Answer: x = -24/5 or x = 32/5 Explain
This is a question about solving equations with absolute values . The solving step is:

Hey friend! This problem looks a little tricky because of those lines around `2 - (5/2)x`. Those lines mean "absolute value," which is just the distance a number is from zero. So, if the absolute value of something is 14, that "something" inside can either be 14 away in the positive direction, or 14 away in the negative direction. That means we have two possibilities to think about!

**Possibility 1:** What's inside the absolute value is equal to 14.
`2 - (5/2)x = 14`
First, let's get the number 2 to the other side. Since it's a positive 2, we subtract 2 from both sides:
`-(5/2)x = 14 - 2`
`-(5/2)x = 12`
Now, we want to get 'x' all by itself. We have `-(5/2)` multiplied by `x`. To undo multiplication, we divide, or even easier, we can multiply by the reciprocal (which is just flipping the fraction and keeping the sign).
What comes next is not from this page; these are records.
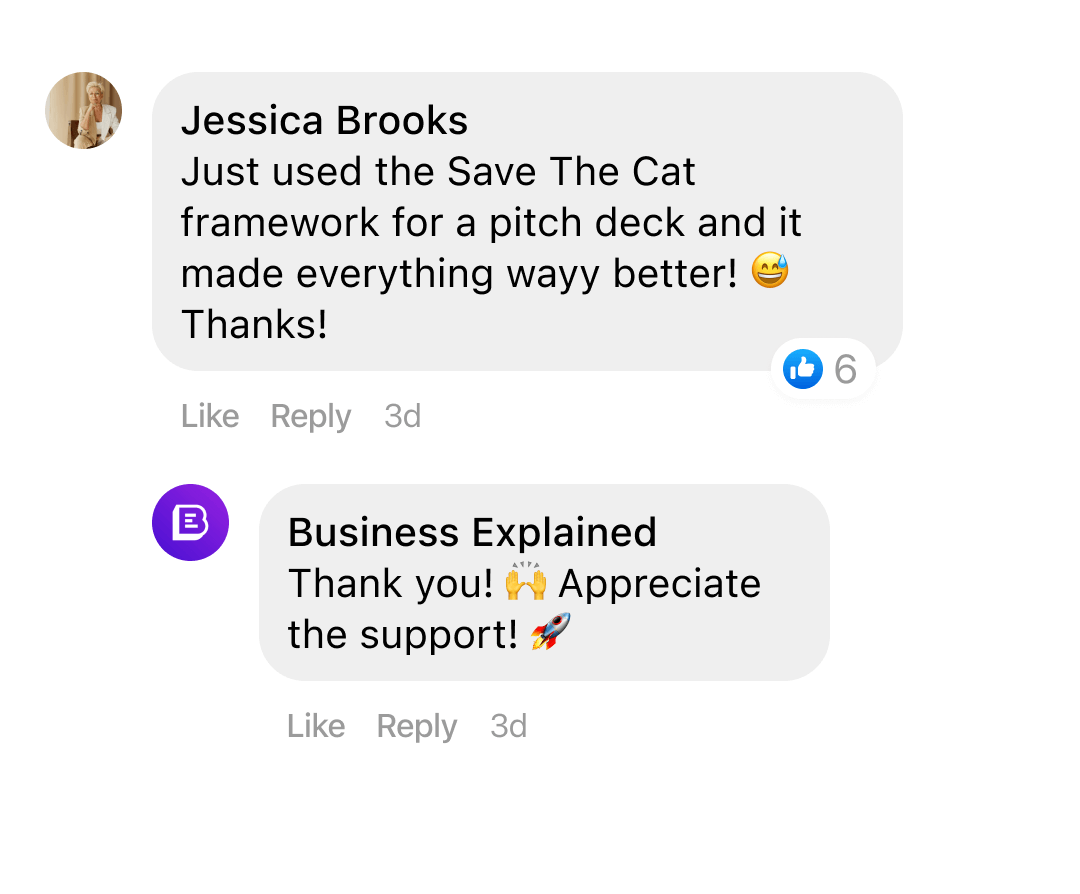Like the Business Explained reply
The width and height of the screenshot is (1080, 894).
tap(316, 726)

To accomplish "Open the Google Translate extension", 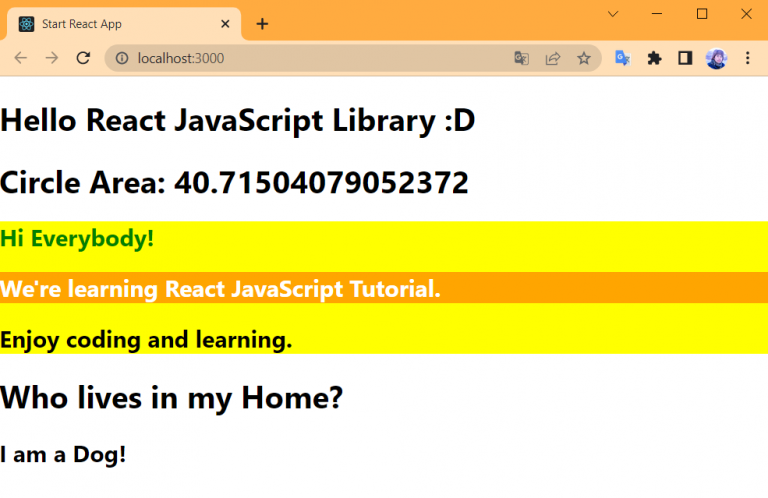I will [x=622, y=58].
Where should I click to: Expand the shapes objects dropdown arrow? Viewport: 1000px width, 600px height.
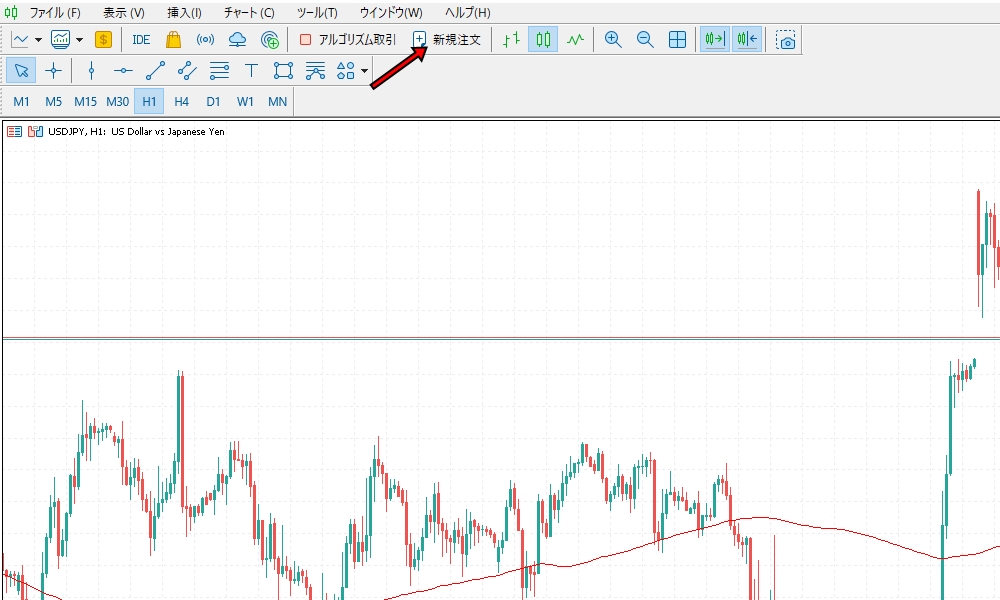(365, 71)
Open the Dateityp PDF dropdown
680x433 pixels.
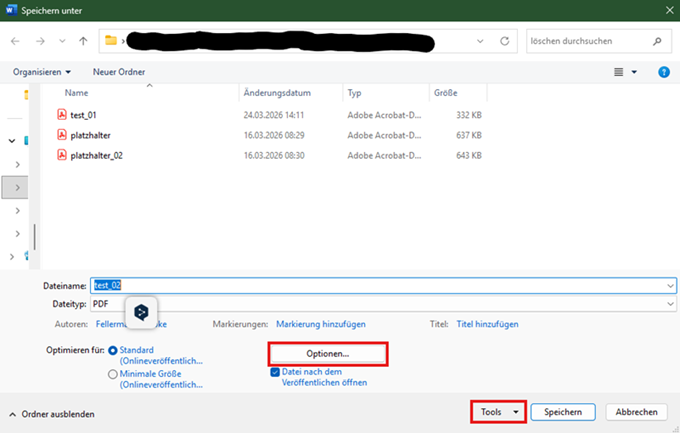(668, 303)
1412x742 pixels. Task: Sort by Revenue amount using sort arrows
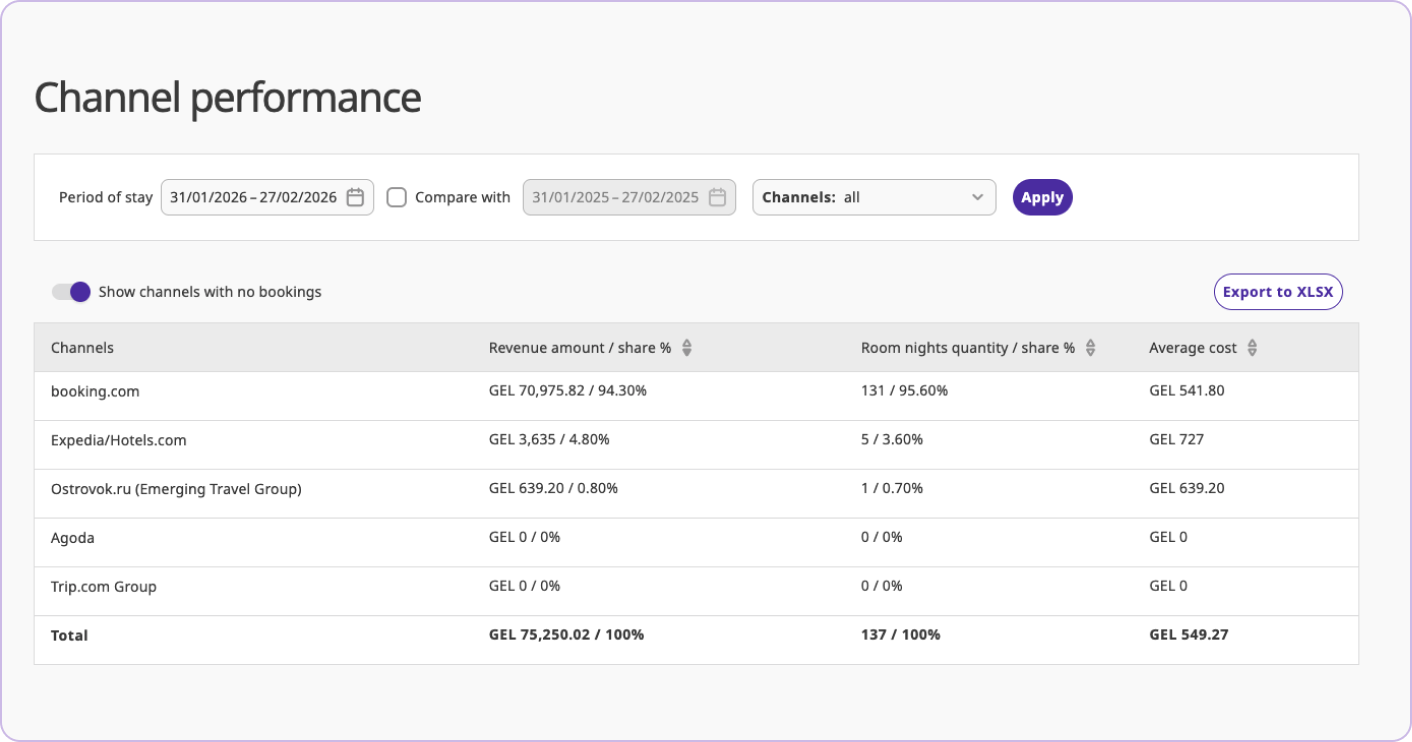click(x=687, y=348)
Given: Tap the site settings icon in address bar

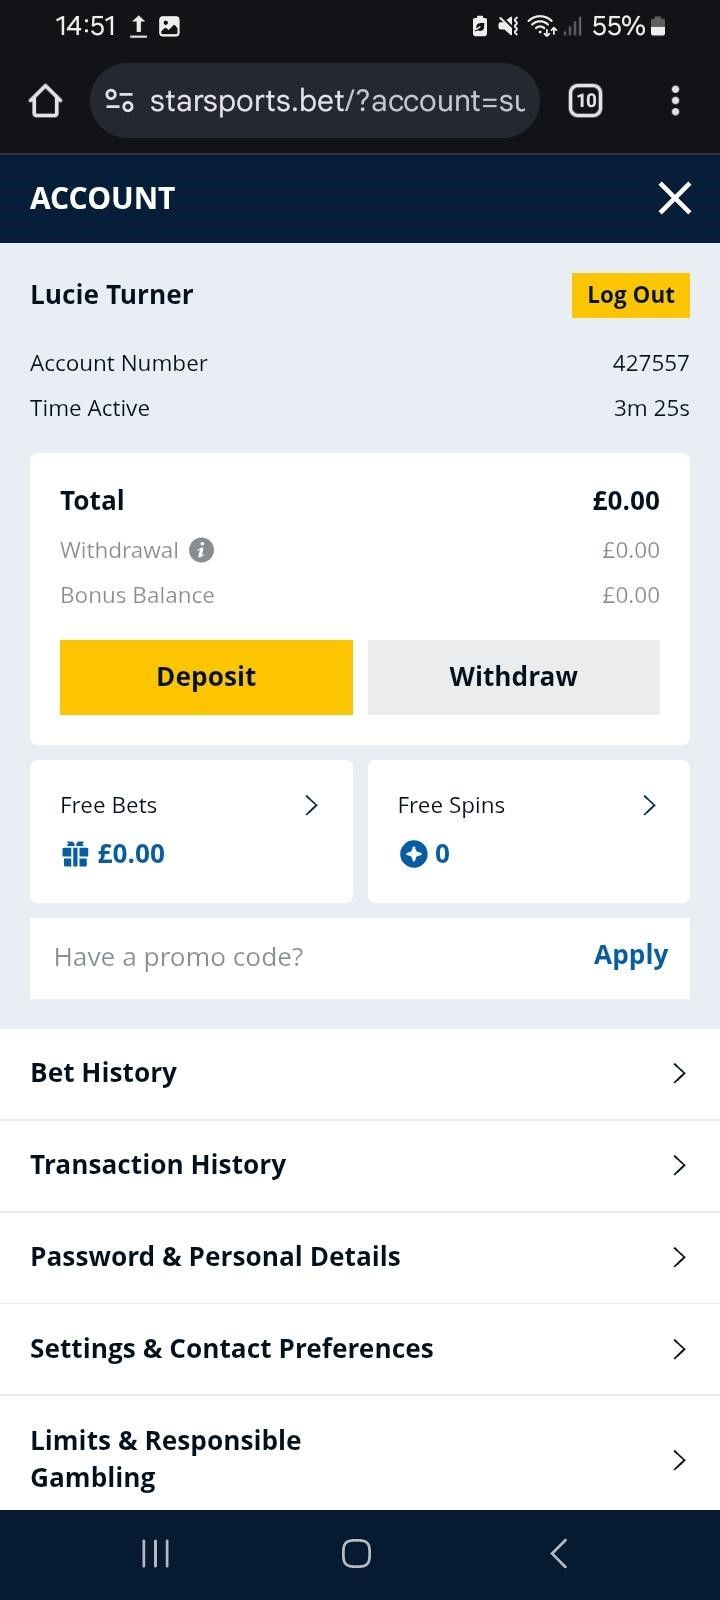Looking at the screenshot, I should 120,101.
The reciprocal of `-(5/2)` is `-(2/5)`.
`x = 12 * (-(2/5))`
`x = -24/5`

**Possibility 2:** What's inside the absolute value is equal to -14.
`2 - (5/2)x = -14`
Just like before, let's move the 2 to the other side by subtracting it from both sides:
`-(5/2)x = -14 - 2`
`-(5/2)x = -16`
Now, again, we multiply by the reciprocal, `-(2/5)`:
`x = -16 * (-(2/5))`
When you multiply two negative numbers, you get a positive number:
`x = 32/5`

So, we found two answers for x that make the original equation true!

Alternative answer

Answer:
$x = -\frac{24}{5}$ or $x = \frac{32}{5}$ Explain
This is a question about absolute value equations . The solving step is:

First, remember that the absolute value of a number means its distance from zero. So, if $|something|$ equals 14, that 'something' inside can be either 14 or -14.

This gives us two separate problems to solve:
**Problem 1:**
$2 - \frac{5}{2}x = 14$

To solve this, let's get the x-term by itself.
Subtract 2 from both sides:
$-\frac{5}{2}x = 14 - 2$
$-\frac{5}{2}x = 12$

Now, to get x by itself, we need to multiply by the reciprocal of $-\frac{5}{2}$, which is $-\frac{2}{5}$:
$x = 12 \times (-\frac{2}{5})$
$x = -\frac{24}{5}$

**Problem 2:**
$2 - \frac{5}{2}x = -14$

Again, let's get the x-term by itself.
Subtract 2 from both sides:
$-\frac{5}{2}x = -14 - 2$
$-\frac{5}{2}x = -16$

Now, multiply by the reciprocal of $-\frac{5}{2}$, which is $-\frac{2}{5}$:
$x = -16 \times (-\frac{2}{5})$
$x = \frac{32}{5}$

So, we have two possible answers for x: $-\frac{24}{5}$ and $\frac{32}{5}$.